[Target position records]
------------------------------------------------------------------------

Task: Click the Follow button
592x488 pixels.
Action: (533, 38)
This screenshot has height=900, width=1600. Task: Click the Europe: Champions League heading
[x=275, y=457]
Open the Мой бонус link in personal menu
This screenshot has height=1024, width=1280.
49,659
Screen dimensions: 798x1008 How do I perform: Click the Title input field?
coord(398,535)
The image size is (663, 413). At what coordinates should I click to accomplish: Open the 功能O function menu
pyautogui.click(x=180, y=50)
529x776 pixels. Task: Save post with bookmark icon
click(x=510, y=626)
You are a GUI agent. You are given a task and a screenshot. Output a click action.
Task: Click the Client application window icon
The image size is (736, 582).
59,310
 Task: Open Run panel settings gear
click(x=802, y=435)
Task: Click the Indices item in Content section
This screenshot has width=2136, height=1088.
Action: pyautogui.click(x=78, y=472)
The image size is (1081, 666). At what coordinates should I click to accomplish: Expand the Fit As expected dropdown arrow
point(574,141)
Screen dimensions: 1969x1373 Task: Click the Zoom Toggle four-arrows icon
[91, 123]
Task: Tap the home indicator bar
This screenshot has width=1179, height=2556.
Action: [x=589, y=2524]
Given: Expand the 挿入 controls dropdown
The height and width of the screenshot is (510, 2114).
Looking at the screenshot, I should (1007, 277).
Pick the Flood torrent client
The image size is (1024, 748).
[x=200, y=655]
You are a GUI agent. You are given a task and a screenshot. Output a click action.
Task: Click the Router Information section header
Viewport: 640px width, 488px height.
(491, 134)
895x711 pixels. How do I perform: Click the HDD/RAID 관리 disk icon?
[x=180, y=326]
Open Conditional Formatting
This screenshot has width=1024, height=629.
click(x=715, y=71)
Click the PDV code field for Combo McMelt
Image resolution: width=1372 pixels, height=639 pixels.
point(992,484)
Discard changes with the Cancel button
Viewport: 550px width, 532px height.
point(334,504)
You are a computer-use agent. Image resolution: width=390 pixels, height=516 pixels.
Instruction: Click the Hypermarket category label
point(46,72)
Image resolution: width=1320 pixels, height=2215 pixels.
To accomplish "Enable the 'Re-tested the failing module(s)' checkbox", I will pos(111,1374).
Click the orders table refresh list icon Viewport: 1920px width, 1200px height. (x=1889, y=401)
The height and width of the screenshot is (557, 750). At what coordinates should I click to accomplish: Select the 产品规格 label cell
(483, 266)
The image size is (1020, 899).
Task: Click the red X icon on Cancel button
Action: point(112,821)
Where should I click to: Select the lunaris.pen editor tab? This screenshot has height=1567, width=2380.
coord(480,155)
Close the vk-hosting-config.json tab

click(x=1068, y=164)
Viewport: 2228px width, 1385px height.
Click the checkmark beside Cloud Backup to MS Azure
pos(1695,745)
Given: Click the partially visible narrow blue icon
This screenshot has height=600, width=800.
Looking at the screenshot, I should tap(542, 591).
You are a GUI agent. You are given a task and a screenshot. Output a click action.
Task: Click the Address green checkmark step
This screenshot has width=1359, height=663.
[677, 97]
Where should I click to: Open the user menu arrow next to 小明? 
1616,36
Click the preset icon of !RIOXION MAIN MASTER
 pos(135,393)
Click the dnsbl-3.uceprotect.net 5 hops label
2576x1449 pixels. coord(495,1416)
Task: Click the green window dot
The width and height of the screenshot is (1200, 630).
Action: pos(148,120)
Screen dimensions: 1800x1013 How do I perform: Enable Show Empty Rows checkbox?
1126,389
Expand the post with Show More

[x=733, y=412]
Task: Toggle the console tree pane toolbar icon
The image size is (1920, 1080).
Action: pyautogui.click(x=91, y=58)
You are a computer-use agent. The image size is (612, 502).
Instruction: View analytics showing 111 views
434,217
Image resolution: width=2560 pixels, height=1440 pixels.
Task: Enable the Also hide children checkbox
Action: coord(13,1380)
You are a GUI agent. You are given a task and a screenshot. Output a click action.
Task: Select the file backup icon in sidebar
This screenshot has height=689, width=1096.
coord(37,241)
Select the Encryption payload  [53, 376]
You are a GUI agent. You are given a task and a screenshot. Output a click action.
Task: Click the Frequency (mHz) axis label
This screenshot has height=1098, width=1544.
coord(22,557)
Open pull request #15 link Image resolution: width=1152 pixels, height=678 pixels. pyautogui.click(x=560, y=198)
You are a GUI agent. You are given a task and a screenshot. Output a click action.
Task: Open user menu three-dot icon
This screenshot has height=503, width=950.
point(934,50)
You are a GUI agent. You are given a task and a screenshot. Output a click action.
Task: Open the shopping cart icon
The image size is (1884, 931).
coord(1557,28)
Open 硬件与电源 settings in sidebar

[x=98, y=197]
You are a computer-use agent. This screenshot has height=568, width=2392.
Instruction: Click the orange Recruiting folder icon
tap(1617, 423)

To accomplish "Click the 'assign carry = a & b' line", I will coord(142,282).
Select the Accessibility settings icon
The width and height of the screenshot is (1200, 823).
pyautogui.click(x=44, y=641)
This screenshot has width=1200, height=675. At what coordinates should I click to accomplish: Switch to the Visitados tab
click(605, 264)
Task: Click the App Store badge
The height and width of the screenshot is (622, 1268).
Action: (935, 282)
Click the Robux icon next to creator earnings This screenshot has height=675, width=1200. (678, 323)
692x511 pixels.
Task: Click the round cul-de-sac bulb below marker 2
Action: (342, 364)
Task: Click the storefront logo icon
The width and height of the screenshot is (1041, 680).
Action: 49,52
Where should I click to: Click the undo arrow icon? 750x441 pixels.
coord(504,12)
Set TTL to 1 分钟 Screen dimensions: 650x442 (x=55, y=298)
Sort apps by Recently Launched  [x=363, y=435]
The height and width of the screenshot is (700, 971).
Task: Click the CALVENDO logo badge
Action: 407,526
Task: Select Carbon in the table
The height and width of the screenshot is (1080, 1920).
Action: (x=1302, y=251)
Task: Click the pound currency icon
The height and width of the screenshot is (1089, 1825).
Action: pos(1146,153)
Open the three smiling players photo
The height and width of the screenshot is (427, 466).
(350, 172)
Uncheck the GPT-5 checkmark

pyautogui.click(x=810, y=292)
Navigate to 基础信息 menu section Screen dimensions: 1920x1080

------------------------------------------------------------------------

GOAL — Return each line of the records above unchanged, from the first line to the last.

COMPLETE ANSWER —
Task: Click the Follow button
592x488 pixels.
Action: (533, 38)
This screenshot has height=900, width=1600. Task: Click the Europe: Champions League heading
[x=275, y=457]
Open the Мой бонус link in personal menu
This screenshot has height=1024, width=1280.
49,659
Screen dimensions: 798x1008 How do I perform: Click the Title input field?
coord(398,535)
The image size is (663, 413). At what coordinates should I click to accomplish: Open the 功能O function menu
pyautogui.click(x=180, y=50)
529x776 pixels. Task: Save post with bookmark icon
click(x=510, y=626)
You are a GUI agent. You are given a task and a screenshot. Output a click action.
Task: Click the Client application window icon
The image size is (736, 582).
59,310
 Task: Open Run panel settings gear
click(x=802, y=435)
Task: Click the Indices item in Content section
This screenshot has width=2136, height=1088.
Action: pyautogui.click(x=78, y=472)
The image size is (1081, 666). At what coordinates should I click to accomplish: Expand the Fit As expected dropdown arrow
point(574,141)
Screen dimensions: 1969x1373 Task: Click the Zoom Toggle four-arrows icon
[91, 123]
Task: Tap the home indicator bar
This screenshot has width=1179, height=2556.
Action: [x=589, y=2524]
Given: Expand the 挿入 controls dropdown
The height and width of the screenshot is (510, 2114).
Looking at the screenshot, I should (1007, 277).
Pick the Flood torrent client
The image size is (1024, 748).
[x=200, y=655]
You are a GUI agent. You are given a task and a screenshot. Output a click action.
Task: Click the Router Information section header
Viewport: 640px width, 488px height.
(491, 134)
895x711 pixels. How do I perform: Click the HDD/RAID 관리 disk icon?
[x=180, y=326]
Open Conditional Formatting
This screenshot has width=1024, height=629.
click(x=715, y=71)
Click the PDV code field for Combo McMelt
Image resolution: width=1372 pixels, height=639 pixels.
point(992,484)
Discard changes with the Cancel button
Viewport: 550px width, 532px height.
point(334,504)
You are a computer-use agent. Image resolution: width=390 pixels, height=516 pixels.
Instruction: Click the Hypermarket category label
point(46,72)
Image resolution: width=1320 pixels, height=2215 pixels.
To accomplish "Enable the 'Re-tested the failing module(s)' checkbox", I will pos(111,1374).
Click the orders table refresh list icon Viewport: 1920px width, 1200px height. (x=1889, y=401)
The height and width of the screenshot is (557, 750). At what coordinates should I click to accomplish: Select the 产品规格 label cell
(483, 266)
The image size is (1020, 899).
Task: Click the red X icon on Cancel button
Action: point(112,821)
Where should I click to: Select the lunaris.pen editor tab? This screenshot has height=1567, width=2380.
coord(480,155)
Close the vk-hosting-config.json tab

click(x=1068, y=164)
Viewport: 2228px width, 1385px height.
Click the checkmark beside Cloud Backup to MS Azure
pos(1695,745)
Given: Click the partially visible narrow blue icon
This screenshot has height=600, width=800.
Looking at the screenshot, I should tap(542, 591).
You are a GUI agent. You are given a task and a screenshot. Output a click action.
Task: Click the Address green checkmark step
This screenshot has width=1359, height=663.
[677, 97]
Where should I click to: Open the user menu arrow next to 小明? 
1616,36
Click the preset icon of !RIOXION MAIN MASTER
 pos(135,393)
Click the dnsbl-3.uceprotect.net 5 hops label
2576x1449 pixels. coord(495,1416)
Task: Click the green window dot
The width and height of the screenshot is (1200, 630).
Action: pos(148,120)
Screen dimensions: 1800x1013 How do I perform: Enable Show Empty Rows checkbox?
1126,389
Expand the post with Show More

[x=733, y=412]
Task: Toggle the console tree pane toolbar icon
The image size is (1920, 1080).
Action: pyautogui.click(x=91, y=58)
You are a computer-use agent. The image size is (612, 502).
Instruction: View analytics showing 111 views
434,217
Image resolution: width=2560 pixels, height=1440 pixels.
Task: Enable the Also hide children checkbox
Action: coord(13,1380)
You are a GUI agent. You are given a task and a screenshot. Output a click action.
Task: Select the file backup icon in sidebar
This screenshot has height=689, width=1096.
coord(37,241)
Select the Encryption payload  [53, 376]
You are a GUI agent. You are given a task and a screenshot. Output a click action.
Task: Click the Frequency (mHz) axis label
This screenshot has height=1098, width=1544.
coord(22,557)
Open pull request #15 link Image resolution: width=1152 pixels, height=678 pixels. pyautogui.click(x=560, y=198)
You are a GUI agent. You are given a task and a screenshot. Output a click action.
Task: Open user menu three-dot icon
This screenshot has height=503, width=950.
point(934,50)
You are a GUI agent. You are given a task and a screenshot. Output a click action.
Task: Open the shopping cart icon
The image size is (1884, 931).
coord(1557,28)
Open 硬件与电源 settings in sidebar

[x=98, y=197]
You are a computer-use agent. This screenshot has height=568, width=2392.
Instruction: Click the orange Recruiting folder icon
tap(1617, 423)

To accomplish "Click the 'assign carry = a & b' line", I will coord(142,282).
Select the Accessibility settings icon
The width and height of the screenshot is (1200, 823).
pyautogui.click(x=44, y=641)
This screenshot has width=1200, height=675. At what coordinates should I click to accomplish: Switch to the Visitados tab
click(605, 264)
Task: Click the App Store badge
The height and width of the screenshot is (622, 1268).
Action: (935, 282)
Click the Robux icon next to creator earnings This screenshot has height=675, width=1200. (678, 323)
692x511 pixels.
Task: Click the round cul-de-sac bulb below marker 2
Action: (342, 364)
Task: Click the storefront logo icon
The width and height of the screenshot is (1041, 680).
Action: 49,52
Where should I click to: Click the undo arrow icon? 750x441 pixels.
coord(504,12)
Set TTL to 1 分钟 Screen dimensions: 650x442 (x=55, y=298)
Sort apps by Recently Launched  [x=363, y=435]
The height and width of the screenshot is (700, 971).
Task: Click the CALVENDO logo badge
Action: 407,526
Task: Select Carbon in the table
The height and width of the screenshot is (1080, 1920).
Action: (x=1302, y=251)
Task: Click the pound currency icon
The height and width of the screenshot is (1089, 1825).
Action: pos(1146,153)
Open the three smiling players photo
The height and width of the screenshot is (427, 466).
(350, 172)
Uncheck the GPT-5 checkmark

pyautogui.click(x=810, y=292)
Navigate to 基础信息 menu section Screen dimensions: 1920x1080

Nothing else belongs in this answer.